J’invite nos lecteurs, mélomanes ou non, à saisir trois noms dans le moteur de recherche de leur ordinateur: «Argerich Dutoit Tchaïkovsky». C’est l’accès à une archive de la RTS datée du 5 janvier 1975. Ce soir-là, Martha Argerich donnait au Victoria Hall un premier Concerto pour piano de Tchaïkovsky incandescent, sous la direction de Charles Dutoit à la tête d’un OSR en grande forme. A cette époque, l’orchestre est encore paré des sonorités à la française, acérées, un peu acides, précieux héritage d’Ansermet.
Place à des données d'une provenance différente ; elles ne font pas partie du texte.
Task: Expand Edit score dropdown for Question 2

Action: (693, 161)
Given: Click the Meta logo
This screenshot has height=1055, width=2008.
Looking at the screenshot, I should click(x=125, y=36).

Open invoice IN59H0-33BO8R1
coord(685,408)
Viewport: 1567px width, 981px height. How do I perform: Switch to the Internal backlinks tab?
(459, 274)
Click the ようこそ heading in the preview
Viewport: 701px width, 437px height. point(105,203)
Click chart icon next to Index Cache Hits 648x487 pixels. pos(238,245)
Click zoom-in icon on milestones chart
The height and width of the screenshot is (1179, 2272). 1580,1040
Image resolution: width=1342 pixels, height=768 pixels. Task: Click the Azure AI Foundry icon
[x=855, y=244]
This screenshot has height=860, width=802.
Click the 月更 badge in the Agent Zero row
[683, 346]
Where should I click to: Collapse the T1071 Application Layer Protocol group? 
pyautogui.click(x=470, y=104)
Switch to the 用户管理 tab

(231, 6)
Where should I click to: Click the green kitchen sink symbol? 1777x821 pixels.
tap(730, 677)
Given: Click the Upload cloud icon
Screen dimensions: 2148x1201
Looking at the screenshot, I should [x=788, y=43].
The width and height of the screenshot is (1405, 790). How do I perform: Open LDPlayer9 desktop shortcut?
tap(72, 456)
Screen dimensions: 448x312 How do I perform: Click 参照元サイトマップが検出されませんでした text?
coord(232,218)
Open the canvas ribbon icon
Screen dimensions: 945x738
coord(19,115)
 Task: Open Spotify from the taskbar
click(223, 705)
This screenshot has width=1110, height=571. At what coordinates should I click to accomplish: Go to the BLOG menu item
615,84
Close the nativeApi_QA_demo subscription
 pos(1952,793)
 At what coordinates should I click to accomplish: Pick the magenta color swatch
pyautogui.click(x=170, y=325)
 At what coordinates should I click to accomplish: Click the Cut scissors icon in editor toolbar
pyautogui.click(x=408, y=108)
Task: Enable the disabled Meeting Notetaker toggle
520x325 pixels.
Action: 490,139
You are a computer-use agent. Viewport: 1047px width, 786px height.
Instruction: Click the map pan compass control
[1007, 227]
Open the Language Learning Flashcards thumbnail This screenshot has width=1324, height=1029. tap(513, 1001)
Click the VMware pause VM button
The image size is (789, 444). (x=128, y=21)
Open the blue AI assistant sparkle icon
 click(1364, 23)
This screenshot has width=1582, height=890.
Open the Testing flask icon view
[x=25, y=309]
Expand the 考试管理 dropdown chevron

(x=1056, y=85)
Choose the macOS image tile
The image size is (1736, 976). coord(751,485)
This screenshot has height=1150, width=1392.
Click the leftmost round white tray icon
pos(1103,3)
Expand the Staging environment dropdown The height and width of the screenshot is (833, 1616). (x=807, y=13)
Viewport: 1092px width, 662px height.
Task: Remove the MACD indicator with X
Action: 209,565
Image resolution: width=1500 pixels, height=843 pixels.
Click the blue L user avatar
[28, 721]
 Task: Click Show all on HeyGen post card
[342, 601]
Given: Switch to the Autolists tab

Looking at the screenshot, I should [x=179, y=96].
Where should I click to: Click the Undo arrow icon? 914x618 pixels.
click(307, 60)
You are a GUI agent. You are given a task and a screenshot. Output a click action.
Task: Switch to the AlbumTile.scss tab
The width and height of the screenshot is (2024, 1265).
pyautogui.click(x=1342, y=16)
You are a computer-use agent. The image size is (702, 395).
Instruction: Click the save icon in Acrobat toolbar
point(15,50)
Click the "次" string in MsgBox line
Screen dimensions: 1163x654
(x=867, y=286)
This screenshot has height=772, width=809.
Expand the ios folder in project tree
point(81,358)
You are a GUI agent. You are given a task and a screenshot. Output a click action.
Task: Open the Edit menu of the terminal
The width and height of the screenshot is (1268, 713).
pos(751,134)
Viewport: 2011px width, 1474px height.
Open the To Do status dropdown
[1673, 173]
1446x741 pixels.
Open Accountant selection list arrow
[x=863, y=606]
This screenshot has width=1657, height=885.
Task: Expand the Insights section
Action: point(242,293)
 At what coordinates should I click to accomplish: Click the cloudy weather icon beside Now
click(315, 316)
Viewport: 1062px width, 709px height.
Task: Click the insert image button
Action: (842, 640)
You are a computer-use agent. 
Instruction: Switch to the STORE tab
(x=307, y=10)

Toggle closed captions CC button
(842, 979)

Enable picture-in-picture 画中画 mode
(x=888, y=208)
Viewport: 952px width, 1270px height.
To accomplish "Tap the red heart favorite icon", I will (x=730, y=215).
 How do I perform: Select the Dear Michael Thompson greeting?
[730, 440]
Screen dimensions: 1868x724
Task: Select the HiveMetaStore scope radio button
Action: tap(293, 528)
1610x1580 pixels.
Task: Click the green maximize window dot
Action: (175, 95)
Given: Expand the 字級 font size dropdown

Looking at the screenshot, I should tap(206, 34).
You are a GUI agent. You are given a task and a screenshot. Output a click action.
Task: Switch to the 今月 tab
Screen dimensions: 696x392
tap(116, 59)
Soulevé par la gestique énergique, presque athlétique et diaboliquement précise du chef vaudois, il donne une réplique enthousiaste à la fougue indomptable de la soliste. Ce concerto, souvent englué dans un pathos caricatural (il ne s’y prête hélas que trop!) fait éclater ici un bonheur de vivre communicatif. Le grand thème lyrique du second mouvement, qui permet l’épanchement d’une facile sentimentalité, mène, dans cette lecture euphorique, à la tendre rêverie, celle à laquelle on s’abandonne avec délice un après-midi d’été, sous le feuillage, quand on a bien mangé. Le bonheur, toujours! Mais il faut se réveiller: la souplesse rythmique du troisième mouvement invite à la danse, tantôt raffinée, tantôt sauvage. C’est l’éblouissant talent de Martha Argerich de savoir passer d’une délicatesse frémissante à une tornade dévastatrice, avec une virtuosité imperturbable, mais jamais figée dans des traits prévisibles.

Martha Argerich, née en Argentine, a la nationalité suisse. Elle fut de 1969 à 1973 l’épouse de Charles Dutoit. Ils ont occupé une villa à Jouxtens. Le mariage n’a pas duré aussi longtemps que leur complicité artistique. Cette fructueuse collaboration a commencé en 1959 avec le Concerto en sol de Ravel, œuvre restée au répertoire de l’un et de l’autre. En 2014, au Verbier Festival, le couple redonnait le Concerto de Tchaïkovsky, dans une vision plus automnale. Charles Dutoit aura huitante-cinq ans cette année, et Martha huitante ce 5 juin. Qui le croirait? Le génie est sans âge.